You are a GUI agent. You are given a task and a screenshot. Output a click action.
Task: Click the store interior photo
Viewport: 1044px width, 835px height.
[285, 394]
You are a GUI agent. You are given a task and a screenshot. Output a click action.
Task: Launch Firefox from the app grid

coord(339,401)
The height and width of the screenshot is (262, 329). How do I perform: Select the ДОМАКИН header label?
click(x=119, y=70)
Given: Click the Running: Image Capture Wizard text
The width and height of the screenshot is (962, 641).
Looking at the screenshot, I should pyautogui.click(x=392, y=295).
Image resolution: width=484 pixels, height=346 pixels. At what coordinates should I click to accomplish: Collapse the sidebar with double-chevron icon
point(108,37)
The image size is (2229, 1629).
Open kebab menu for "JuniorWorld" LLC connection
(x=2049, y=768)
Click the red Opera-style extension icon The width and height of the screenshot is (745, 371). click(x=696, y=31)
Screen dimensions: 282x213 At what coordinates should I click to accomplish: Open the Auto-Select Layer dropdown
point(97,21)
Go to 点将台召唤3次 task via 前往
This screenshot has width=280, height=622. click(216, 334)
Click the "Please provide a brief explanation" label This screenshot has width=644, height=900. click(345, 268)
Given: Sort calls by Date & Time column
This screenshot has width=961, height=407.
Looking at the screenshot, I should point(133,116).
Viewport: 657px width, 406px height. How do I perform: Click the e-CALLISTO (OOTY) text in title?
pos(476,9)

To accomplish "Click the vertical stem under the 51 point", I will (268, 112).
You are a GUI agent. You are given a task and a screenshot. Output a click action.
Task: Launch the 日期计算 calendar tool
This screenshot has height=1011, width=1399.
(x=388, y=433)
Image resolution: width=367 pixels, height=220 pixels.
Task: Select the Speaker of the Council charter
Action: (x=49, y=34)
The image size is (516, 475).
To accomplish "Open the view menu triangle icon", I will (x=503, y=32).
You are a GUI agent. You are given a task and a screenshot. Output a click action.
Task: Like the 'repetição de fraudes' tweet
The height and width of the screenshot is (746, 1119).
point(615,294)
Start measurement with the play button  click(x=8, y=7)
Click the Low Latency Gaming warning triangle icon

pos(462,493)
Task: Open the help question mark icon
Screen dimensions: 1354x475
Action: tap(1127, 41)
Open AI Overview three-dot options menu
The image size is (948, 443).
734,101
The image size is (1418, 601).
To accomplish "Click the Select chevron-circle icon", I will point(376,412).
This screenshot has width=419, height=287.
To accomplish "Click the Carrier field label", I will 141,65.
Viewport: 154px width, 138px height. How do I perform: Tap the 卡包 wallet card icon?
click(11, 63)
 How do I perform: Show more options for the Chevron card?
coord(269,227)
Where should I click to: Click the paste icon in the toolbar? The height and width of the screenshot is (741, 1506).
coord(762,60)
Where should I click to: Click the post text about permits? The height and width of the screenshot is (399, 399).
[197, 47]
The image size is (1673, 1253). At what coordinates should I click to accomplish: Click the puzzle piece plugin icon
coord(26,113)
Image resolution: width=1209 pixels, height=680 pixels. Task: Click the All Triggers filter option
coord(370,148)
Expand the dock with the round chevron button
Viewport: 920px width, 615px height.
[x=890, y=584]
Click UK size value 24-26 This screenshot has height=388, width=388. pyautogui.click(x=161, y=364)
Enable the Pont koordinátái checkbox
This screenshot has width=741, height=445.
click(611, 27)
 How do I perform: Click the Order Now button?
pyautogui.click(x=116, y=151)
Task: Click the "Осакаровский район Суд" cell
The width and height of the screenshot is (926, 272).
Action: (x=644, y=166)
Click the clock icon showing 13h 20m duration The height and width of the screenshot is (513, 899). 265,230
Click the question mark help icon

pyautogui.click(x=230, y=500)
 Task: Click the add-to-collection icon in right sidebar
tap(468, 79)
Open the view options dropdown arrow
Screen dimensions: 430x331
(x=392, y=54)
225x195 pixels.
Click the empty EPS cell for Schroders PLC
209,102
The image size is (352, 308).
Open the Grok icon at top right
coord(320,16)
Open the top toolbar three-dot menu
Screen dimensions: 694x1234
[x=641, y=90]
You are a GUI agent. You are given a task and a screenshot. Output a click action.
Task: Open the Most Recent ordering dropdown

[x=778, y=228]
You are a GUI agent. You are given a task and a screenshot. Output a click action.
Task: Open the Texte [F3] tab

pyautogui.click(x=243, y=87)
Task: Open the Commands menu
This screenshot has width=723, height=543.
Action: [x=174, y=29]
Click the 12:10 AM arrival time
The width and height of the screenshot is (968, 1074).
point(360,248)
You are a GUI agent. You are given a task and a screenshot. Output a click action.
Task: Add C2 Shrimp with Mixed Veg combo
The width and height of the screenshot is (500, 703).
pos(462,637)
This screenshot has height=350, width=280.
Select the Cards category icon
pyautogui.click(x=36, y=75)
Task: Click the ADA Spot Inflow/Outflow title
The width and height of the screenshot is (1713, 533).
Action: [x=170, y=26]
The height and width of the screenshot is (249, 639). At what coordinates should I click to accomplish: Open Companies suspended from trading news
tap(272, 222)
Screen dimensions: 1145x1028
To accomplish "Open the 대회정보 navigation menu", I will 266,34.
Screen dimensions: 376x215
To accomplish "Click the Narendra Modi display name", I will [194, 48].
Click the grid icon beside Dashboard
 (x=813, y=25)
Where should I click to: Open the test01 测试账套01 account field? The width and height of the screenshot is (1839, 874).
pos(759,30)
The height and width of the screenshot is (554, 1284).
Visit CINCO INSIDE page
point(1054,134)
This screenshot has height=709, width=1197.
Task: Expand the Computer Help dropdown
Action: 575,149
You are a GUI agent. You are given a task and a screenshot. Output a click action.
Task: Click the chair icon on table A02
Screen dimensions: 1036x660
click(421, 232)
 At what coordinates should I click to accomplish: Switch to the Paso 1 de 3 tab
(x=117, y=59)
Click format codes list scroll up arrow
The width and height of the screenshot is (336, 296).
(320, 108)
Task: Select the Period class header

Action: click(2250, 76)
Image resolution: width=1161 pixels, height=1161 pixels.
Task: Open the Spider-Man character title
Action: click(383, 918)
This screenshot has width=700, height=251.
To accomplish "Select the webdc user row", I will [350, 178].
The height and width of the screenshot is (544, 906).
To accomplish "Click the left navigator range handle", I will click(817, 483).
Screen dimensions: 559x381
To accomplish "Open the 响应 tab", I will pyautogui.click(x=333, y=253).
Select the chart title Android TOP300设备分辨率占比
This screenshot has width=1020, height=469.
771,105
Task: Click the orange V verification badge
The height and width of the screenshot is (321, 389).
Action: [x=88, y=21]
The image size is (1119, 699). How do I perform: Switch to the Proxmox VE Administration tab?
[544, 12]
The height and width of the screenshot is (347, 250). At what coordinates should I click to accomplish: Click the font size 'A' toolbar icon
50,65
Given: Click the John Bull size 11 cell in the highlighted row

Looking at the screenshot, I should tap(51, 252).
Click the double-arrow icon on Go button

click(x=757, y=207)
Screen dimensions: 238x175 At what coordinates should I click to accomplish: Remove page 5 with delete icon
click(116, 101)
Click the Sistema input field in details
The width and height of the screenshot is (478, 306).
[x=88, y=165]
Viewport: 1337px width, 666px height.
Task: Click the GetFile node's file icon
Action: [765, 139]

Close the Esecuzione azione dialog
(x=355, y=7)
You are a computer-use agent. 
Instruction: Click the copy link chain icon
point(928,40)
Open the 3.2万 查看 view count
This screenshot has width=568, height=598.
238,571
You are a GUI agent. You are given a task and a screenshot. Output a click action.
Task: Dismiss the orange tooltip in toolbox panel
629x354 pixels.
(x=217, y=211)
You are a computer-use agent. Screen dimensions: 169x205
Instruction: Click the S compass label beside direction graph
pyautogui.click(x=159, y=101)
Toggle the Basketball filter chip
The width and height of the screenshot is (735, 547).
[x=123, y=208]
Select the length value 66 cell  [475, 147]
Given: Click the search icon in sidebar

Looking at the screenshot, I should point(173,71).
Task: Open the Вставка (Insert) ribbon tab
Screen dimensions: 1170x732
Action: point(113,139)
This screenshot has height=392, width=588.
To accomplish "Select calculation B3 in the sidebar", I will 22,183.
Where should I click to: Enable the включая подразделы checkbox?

^^^^^^^^

Your response should hold the lines from the first line of the entries above through the line with "Task: Like the 'repetição de fraudes' tweet", each retyped exactly, and nothing else.

You are a GUI agent. You are given a task and a screenshot. Output a click action.
Task: Click the store interior photo
Viewport: 1044px width, 835px height.
[285, 394]
You are a GUI agent. You are given a task and a screenshot. Output a click action.
Task: Launch Firefox from the app grid

coord(339,401)
The height and width of the screenshot is (262, 329). How do I perform: Select the ДОМАКИН header label?
click(x=119, y=70)
Given: Click the Running: Image Capture Wizard text
The width and height of the screenshot is (962, 641).
Looking at the screenshot, I should pyautogui.click(x=392, y=295).
Image resolution: width=484 pixels, height=346 pixels. At what coordinates should I click to accomplish: Collapse the sidebar with double-chevron icon
point(108,37)
The image size is (2229, 1629).
Open kebab menu for "JuniorWorld" LLC connection
(x=2049, y=768)
Click the red Opera-style extension icon The width and height of the screenshot is (745, 371). click(x=696, y=31)
Screen dimensions: 282x213 At what coordinates should I click to accomplish: Open the Auto-Select Layer dropdown
point(97,21)
Go to 点将台召唤3次 task via 前往
This screenshot has width=280, height=622. click(216, 334)
Click the "Please provide a brief explanation" label This screenshot has width=644, height=900. click(345, 268)
Given: Sort calls by Date & Time column
This screenshot has width=961, height=407.
Looking at the screenshot, I should point(133,116).
Viewport: 657px width, 406px height. How do I perform: Click the e-CALLISTO (OOTY) text in title?
pos(476,9)

To accomplish "Click the vertical stem under the 51 point", I will (268, 112).
You are a GUI agent. You are given a task and a screenshot. Output a click action.
Task: Launch the 日期计算 calendar tool
This screenshot has height=1011, width=1399.
(x=388, y=433)
Image resolution: width=367 pixels, height=220 pixels.
Task: Select the Speaker of the Council charter
Action: (x=49, y=34)
The image size is (516, 475).
To accomplish "Open the view menu triangle icon", I will (x=503, y=32).
You are a GUI agent. You are given a task and a screenshot. Output a click action.
Task: Like the 'repetição de fraudes' tweet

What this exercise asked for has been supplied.